Job item:
Arrange as a numbered list the lines of the records beginning with the line that contains "at (130, 102)." and continuing through the line that contains "The height and width of the screenshot is (448, 656).", omitting any blank lines.

----- Data for review -----

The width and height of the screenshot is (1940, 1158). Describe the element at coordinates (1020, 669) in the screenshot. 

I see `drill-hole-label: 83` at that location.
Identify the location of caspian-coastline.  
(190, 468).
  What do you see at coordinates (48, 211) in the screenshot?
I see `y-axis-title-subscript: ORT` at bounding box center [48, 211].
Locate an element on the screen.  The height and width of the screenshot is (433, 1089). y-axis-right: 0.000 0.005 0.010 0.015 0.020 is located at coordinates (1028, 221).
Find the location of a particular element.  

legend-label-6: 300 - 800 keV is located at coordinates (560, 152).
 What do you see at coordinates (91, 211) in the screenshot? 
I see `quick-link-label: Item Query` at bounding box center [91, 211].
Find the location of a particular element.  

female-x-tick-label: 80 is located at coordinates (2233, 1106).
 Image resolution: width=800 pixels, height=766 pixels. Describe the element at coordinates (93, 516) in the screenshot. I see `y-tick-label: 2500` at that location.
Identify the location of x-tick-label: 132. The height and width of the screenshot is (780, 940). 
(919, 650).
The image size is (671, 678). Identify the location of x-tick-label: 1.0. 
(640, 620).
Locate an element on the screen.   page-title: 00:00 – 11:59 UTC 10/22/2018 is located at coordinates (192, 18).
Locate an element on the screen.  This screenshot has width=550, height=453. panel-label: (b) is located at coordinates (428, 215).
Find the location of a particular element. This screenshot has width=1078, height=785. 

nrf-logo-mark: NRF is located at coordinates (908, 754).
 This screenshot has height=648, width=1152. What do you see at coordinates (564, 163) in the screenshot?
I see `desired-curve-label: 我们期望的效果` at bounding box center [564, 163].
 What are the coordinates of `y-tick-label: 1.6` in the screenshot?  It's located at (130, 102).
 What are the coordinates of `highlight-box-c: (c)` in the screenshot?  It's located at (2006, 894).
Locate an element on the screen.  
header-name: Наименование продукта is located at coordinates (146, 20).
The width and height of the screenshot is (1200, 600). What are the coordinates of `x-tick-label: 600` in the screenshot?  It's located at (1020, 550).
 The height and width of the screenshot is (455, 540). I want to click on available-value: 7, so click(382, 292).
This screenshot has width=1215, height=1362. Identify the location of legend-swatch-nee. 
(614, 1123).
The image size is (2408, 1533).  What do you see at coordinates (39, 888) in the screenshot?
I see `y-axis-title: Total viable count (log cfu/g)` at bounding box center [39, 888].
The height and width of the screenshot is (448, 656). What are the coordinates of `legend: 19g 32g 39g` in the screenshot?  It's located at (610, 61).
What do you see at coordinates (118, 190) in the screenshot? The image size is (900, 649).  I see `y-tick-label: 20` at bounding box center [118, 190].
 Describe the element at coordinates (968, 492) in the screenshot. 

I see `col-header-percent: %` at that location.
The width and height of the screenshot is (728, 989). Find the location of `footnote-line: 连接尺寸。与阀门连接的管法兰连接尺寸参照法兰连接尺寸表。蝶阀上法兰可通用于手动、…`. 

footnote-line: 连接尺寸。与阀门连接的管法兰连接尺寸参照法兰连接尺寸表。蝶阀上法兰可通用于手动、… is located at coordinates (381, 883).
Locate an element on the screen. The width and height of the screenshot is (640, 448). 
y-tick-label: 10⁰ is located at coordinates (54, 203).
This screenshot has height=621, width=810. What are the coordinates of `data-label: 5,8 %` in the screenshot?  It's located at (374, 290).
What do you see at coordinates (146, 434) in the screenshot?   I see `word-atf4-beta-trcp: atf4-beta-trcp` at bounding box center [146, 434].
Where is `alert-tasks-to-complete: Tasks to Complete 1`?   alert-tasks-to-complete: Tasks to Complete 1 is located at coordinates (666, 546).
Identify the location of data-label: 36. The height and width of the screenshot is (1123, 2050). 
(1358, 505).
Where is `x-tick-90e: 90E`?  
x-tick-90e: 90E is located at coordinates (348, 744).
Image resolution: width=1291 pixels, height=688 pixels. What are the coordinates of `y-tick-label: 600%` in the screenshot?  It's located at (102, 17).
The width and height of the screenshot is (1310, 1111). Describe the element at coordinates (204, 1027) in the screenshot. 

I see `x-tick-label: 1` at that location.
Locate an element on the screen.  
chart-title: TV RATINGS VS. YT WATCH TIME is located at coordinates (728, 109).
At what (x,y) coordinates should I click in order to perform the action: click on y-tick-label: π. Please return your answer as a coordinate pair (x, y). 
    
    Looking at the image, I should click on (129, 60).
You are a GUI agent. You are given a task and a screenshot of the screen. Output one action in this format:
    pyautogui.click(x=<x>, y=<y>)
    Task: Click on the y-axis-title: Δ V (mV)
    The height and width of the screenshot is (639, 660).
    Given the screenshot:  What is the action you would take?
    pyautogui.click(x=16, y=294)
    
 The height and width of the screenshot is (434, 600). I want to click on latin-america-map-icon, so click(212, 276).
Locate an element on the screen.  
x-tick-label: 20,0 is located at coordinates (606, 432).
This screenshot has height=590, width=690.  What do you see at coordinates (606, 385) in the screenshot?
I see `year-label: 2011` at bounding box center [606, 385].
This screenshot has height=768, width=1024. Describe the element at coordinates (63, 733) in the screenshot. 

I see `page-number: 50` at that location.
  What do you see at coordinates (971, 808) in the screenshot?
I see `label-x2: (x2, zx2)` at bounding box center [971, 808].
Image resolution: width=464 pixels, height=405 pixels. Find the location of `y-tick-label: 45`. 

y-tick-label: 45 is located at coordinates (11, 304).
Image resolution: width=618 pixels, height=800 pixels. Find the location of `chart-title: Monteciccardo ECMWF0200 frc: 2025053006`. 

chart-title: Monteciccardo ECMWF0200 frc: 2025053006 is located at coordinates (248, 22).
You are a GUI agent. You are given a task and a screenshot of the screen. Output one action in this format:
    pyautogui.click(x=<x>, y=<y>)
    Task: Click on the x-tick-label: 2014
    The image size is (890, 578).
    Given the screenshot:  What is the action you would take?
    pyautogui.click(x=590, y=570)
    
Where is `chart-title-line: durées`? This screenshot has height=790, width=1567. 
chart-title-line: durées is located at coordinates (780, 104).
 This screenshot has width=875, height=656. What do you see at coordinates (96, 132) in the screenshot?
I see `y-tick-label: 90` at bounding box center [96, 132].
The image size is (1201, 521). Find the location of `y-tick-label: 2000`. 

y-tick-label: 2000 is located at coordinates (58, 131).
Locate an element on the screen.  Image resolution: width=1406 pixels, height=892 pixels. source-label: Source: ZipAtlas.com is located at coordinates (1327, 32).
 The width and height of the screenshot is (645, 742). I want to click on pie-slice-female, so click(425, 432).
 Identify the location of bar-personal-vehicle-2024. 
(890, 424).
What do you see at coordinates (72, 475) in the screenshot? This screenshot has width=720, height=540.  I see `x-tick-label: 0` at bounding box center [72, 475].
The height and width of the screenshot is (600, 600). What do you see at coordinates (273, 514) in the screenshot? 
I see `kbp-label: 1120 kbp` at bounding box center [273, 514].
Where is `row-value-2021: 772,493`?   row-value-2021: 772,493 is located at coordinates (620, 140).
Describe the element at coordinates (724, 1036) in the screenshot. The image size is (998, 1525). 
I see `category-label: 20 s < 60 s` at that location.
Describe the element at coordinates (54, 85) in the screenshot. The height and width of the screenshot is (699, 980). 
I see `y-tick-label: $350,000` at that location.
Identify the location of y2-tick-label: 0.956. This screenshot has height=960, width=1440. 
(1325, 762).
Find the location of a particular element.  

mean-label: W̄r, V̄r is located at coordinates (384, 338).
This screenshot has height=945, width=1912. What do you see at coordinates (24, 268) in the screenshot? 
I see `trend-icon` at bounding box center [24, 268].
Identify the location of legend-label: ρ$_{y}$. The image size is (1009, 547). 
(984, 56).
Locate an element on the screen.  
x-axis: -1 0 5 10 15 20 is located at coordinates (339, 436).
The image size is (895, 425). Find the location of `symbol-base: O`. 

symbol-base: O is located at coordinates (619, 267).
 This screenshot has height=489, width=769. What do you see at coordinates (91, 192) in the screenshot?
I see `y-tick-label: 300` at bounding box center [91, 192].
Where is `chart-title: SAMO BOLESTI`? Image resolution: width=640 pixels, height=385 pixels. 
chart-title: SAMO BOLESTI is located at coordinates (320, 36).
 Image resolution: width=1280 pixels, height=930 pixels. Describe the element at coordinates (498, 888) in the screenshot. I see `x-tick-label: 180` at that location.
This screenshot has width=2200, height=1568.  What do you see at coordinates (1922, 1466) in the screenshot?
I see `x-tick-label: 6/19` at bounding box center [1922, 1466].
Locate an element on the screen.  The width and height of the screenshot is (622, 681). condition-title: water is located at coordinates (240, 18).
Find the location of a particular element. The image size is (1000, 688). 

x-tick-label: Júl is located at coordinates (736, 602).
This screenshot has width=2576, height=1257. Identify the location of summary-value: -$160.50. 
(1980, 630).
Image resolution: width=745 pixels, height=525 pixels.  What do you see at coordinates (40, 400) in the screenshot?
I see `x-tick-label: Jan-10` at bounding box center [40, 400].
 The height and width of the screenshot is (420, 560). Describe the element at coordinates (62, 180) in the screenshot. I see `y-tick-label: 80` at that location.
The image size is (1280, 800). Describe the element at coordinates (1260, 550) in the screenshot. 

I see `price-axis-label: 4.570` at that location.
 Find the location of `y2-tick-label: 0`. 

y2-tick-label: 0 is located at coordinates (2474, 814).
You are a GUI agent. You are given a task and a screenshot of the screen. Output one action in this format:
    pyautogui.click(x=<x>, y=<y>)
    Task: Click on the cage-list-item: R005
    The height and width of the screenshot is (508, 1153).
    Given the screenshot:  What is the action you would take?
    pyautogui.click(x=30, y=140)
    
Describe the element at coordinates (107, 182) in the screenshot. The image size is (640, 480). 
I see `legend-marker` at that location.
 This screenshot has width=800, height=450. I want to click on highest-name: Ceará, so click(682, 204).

-----

Response box:
1.  What are the coordinates of `y-tick-label: 1.6` in the screenshot?  It's located at (130, 102).
2.  What are the coordinates of `highlight-box-c: (c)` in the screenshot?  It's located at (2006, 894).
3. Locate an element on the screen.  
4. header-name: Наименование продукта is located at coordinates (146, 20).
5. The width and height of the screenshot is (1200, 600). What are the coordinates of `x-tick-label: 600` in the screenshot?  It's located at (1020, 550).
6.  The height and width of the screenshot is (455, 540). I want to click on available-value: 7, so click(382, 292).
7. This screenshot has width=1215, height=1362. Identify the location of legend-swatch-nee. 
8. (614, 1123).
9. The image size is (2408, 1533).  What do you see at coordinates (39, 888) in the screenshot?
10. I see `y-axis-title: Total viable count (log cfu/g)` at bounding box center [39, 888].
11. The height and width of the screenshot is (448, 656). What are the coordinates of `legend: 19g 32g 39g` in the screenshot?  It's located at (610, 61).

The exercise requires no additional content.